To sketch this angle, draw a coordinate plane with the origin at (0,0). Draw the initial arm along the positive x-axis. Rotate the terminal arm counter-clockwise by approximately 1.0303 radians until it passes through the point (3, 5).

**step3 Calculate the Negative Coterminal Angle for (3, 5)**

A negative coterminal angle within one full rotation ($$-2\pi < \theta < 0$$ radians) can be found by subtracting $$ 2\pi $$ (one full rotation) from the positive angle calculated in the previous step.

$$ \theta_{neg} = \theta_{pos} - 2\pi $$

$$ \theta_{neg} = \arctan\left(\frac{5}{3}\right) - 2\pi $$

$$ \theta_{neg} \approx 1.0303 - 2 \times 3.1416 \approx 1.0303 - 6.2832 \approx -5.2529 \text{ radians} $$

To sketch this angle, draw a coordinate plane. Draw the initial arm along the positive x-axis. Rotate the terminal arm clockwise by approximately 5.2529 radians until it passes through the point (3, 5).

## Question1.b:

**step1 Determine Quadrant and Reference Angle for (-2, -1)**

The point (-2, -1) has a negative x-coordinate and a negative y-coordinate, placing it in Quadrant III. The reference angle, $$ \alpha $$, is the acute angle formed by the terminal arm and the negative x-axis.

$$ \alpha = \arctan\left(\frac{|y|}{|x|}\right) $$

$$ \alpha = \arctan\left(\frac{|-1|}{|-2|}\right) = \arctan\left(\frac{1}{2}\right) $$

Using a calculator, the reference angle is approximately $$ \alpha \approx 0.4636 $$ radians.

**step2 Calculate the Positive Coterminal Angle for (-2, -1)**

For a point in Quadrant III, the principal angle in standard position is found by adding the reference angle to $$ \pi $$ radians.

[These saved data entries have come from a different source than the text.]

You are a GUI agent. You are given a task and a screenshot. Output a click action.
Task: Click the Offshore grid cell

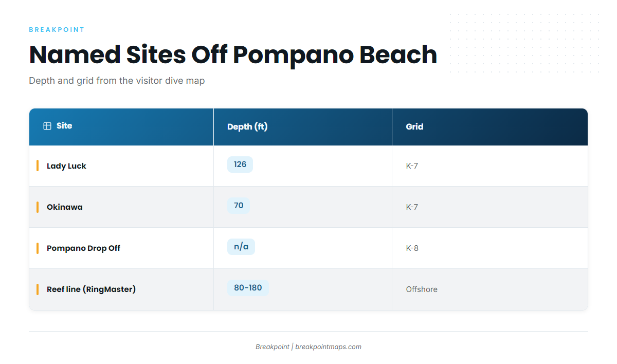pyautogui.click(x=422, y=289)
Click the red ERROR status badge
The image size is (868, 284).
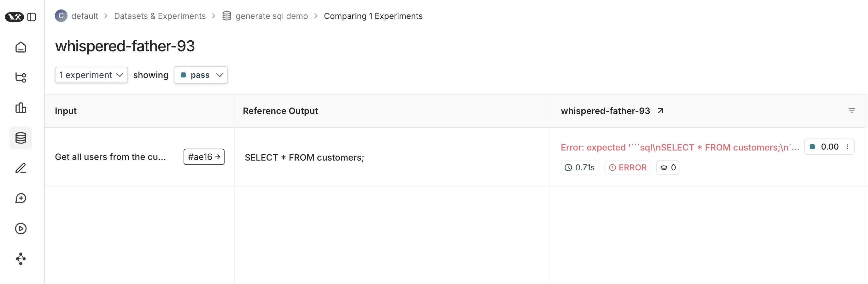627,168
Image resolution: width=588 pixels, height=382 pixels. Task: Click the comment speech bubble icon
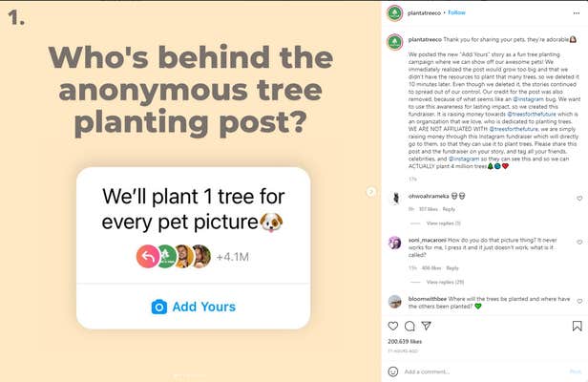coord(410,326)
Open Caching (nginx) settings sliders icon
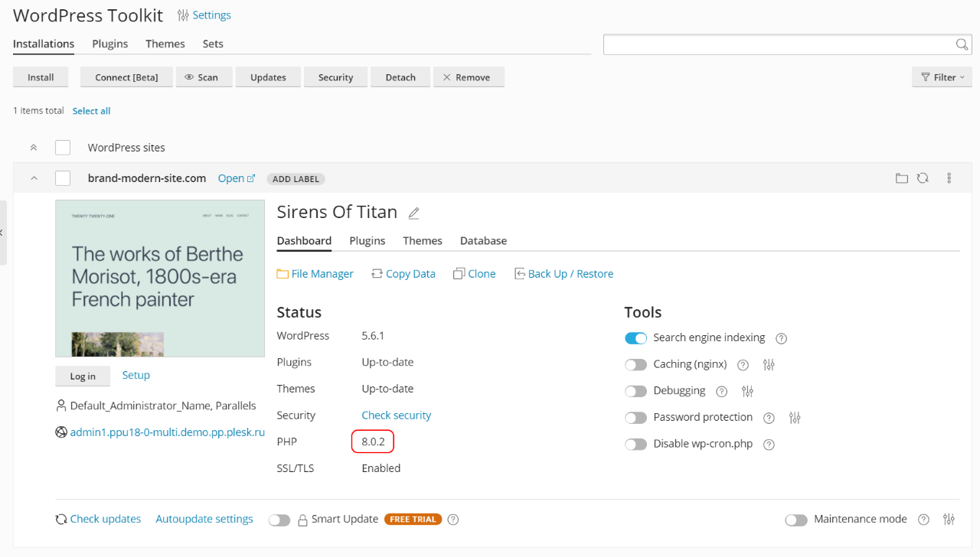The image size is (980, 557). (x=769, y=365)
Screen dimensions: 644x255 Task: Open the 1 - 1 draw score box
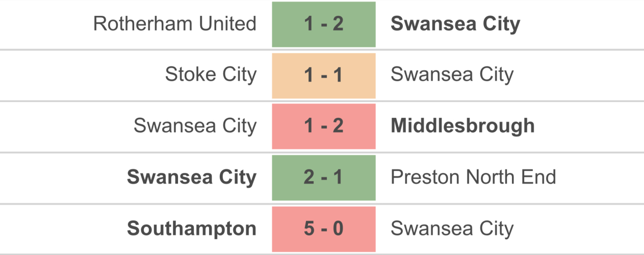point(324,75)
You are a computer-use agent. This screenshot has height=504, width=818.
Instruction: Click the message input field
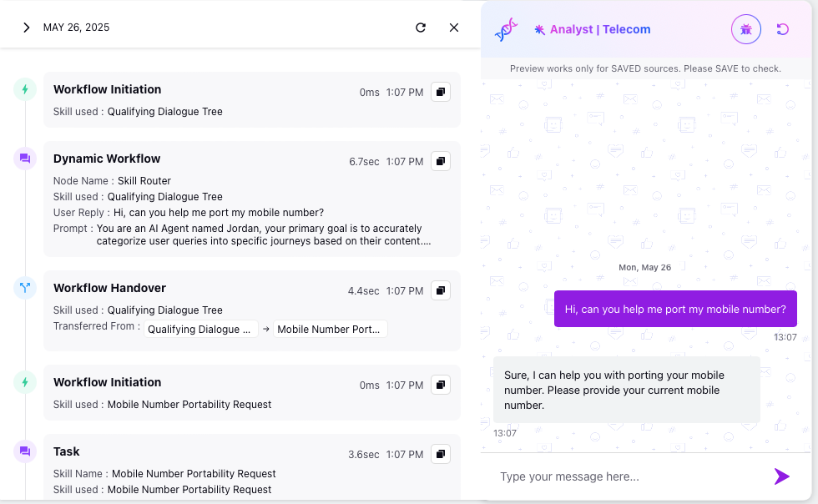click(x=631, y=476)
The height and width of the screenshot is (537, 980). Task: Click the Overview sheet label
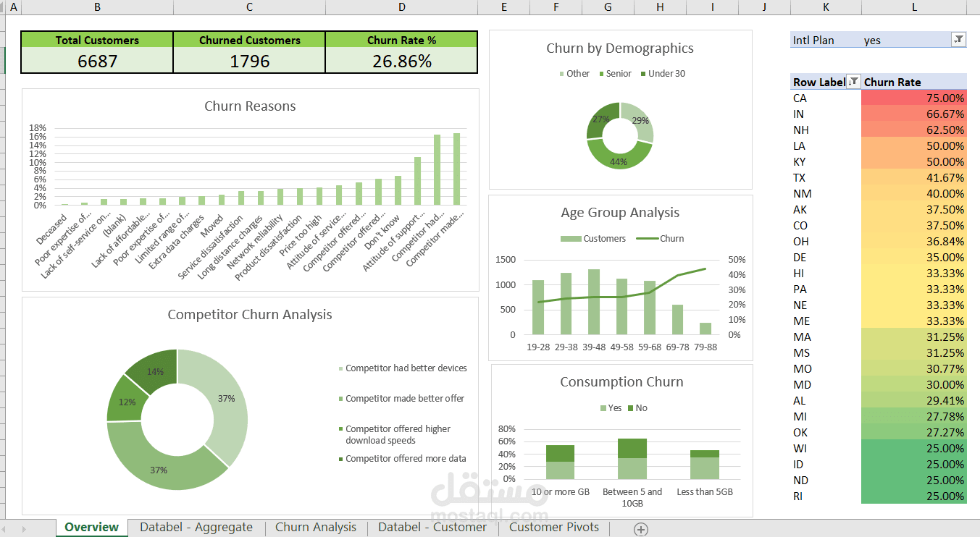[91, 527]
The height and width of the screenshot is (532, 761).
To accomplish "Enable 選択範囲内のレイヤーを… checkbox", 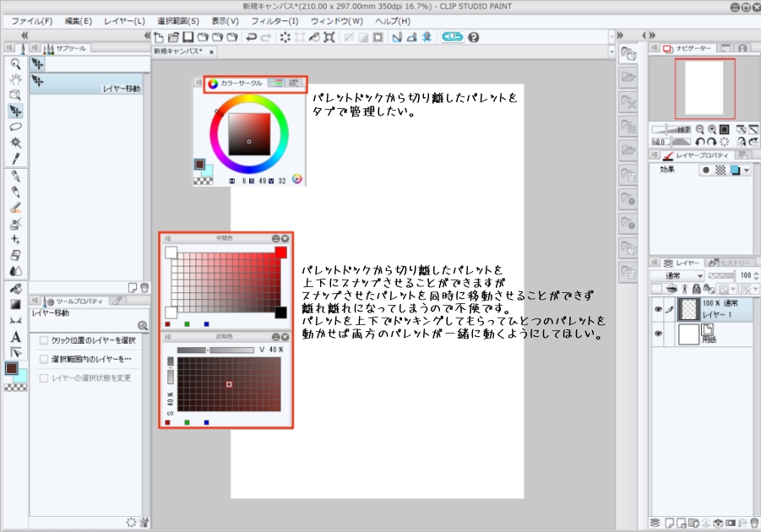I will (x=44, y=359).
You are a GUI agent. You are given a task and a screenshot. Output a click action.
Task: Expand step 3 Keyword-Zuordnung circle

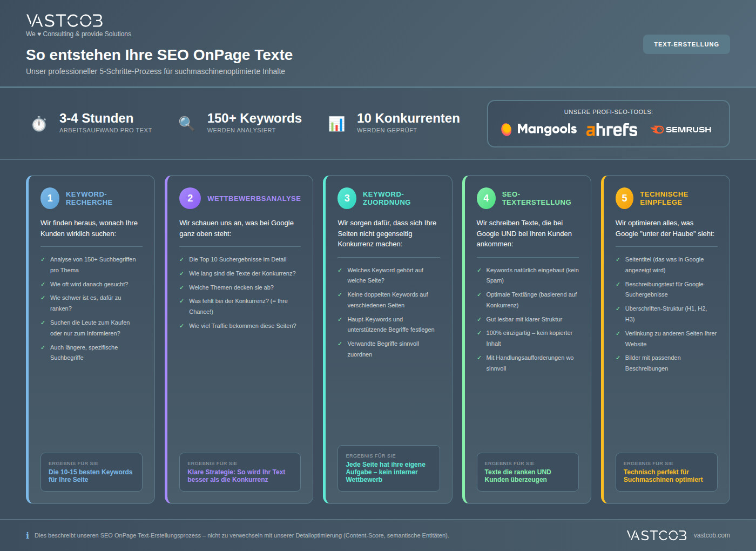tap(347, 198)
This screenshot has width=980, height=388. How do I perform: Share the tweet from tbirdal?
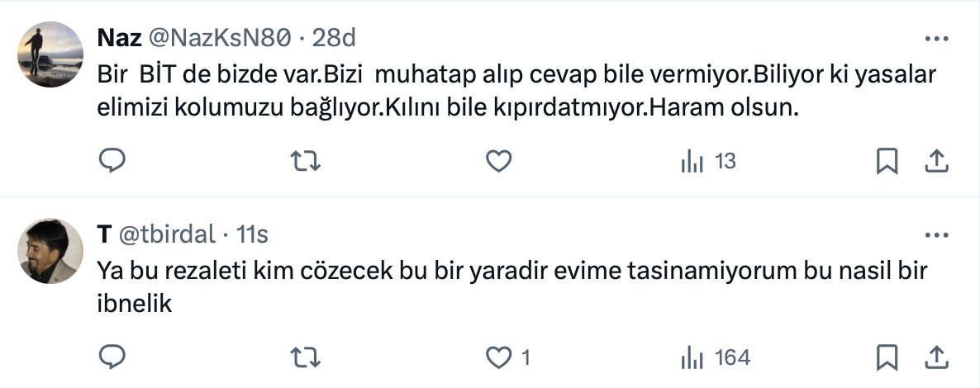[935, 357]
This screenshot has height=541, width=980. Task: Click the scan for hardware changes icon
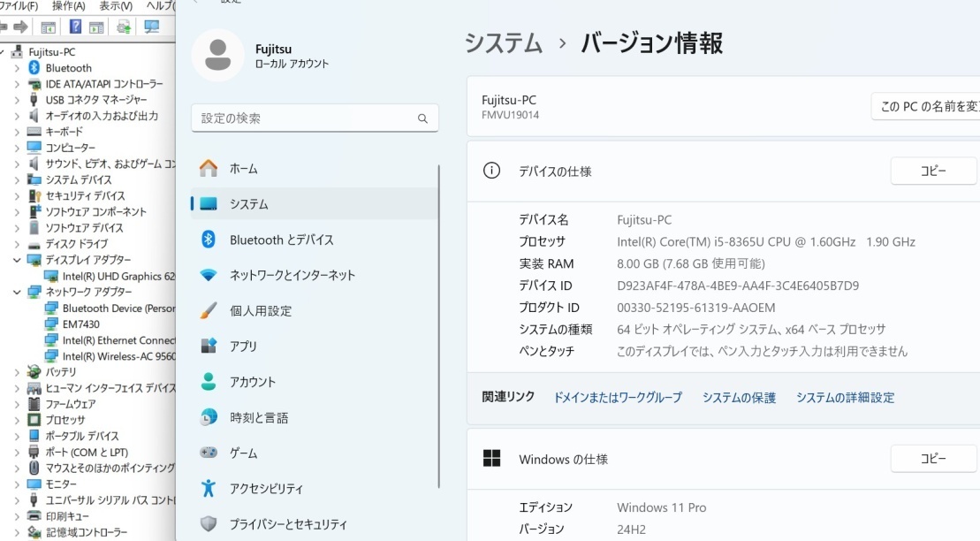pyautogui.click(x=152, y=27)
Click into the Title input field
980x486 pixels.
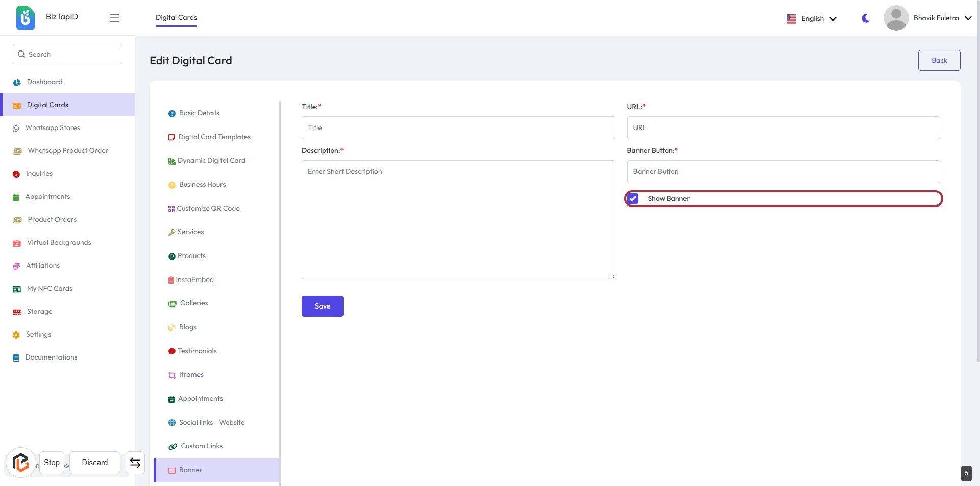point(458,128)
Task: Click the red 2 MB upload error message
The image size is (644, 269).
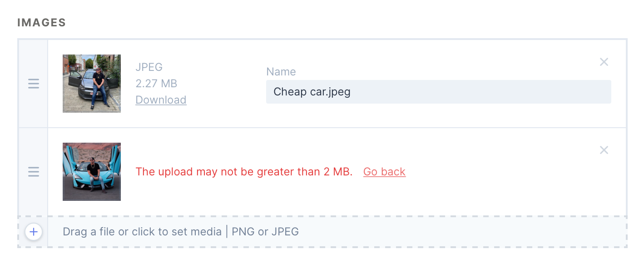Action: [x=244, y=172]
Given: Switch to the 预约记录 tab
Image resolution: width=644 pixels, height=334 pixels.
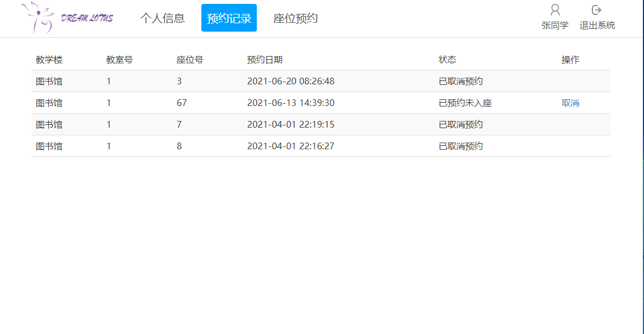Looking at the screenshot, I should point(229,18).
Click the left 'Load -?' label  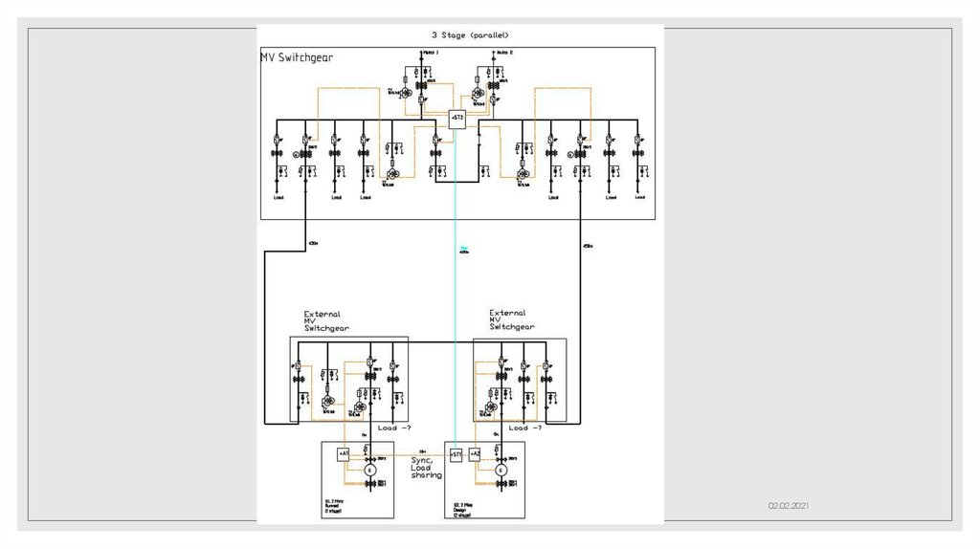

This angle is positive and within one full rotation.

$$ \theta_{pos} = \pi + \alpha $$

$$ \theta_{pos} = \pi + \arctan\left(\frac{1}{2}\right) \approx 3.1416 + 0.4636 = 3.6052 \text{ radians} $$

To sketch this angle, draw a coordinate plane with the origin at (0,0). Draw the initial arm along the positive x-axis. Rotate the terminal arm counter-clockwise by approximately 3.6052 radians until it passes through the point (-2, -1).

**step3 Calculate the Negative Coterminal Angle for (-2, -1)**

To find a negative coterminal angle within one full rotation, subtract $$ 2\pi $$ from the positive angle.

$$ \theta_{neg} = \theta_{pos} - 2\pi $$

$$ \theta_{neg} = \left(\pi + \arctan\left(\frac{1}{2}\right)\right) - 2\pi = -\pi + \arctan\left(\frac{1}{2}\right) $$

$$ \theta_{neg} \approx 3.6052 - 6.2832 = -2.6780 \text{ radians} $$

To sketch this angle, draw a coordinate plane. Draw the initial arm along the positive x-axis. Rotate the terminal arm clockwise by approximately 2.6780 radians until it passes through the point (-2, -1).

## Question1.c:

**step1 Determine Quadrant and Reference Angle for (-3, 2)**

The point (-3, 2) has a negative x-coordinate and a positive y-coordinate, placing it in Quadrant II. The reference angle, $$ \alpha $$, is the acute angle formed by the terminal arm and the negative x-axis.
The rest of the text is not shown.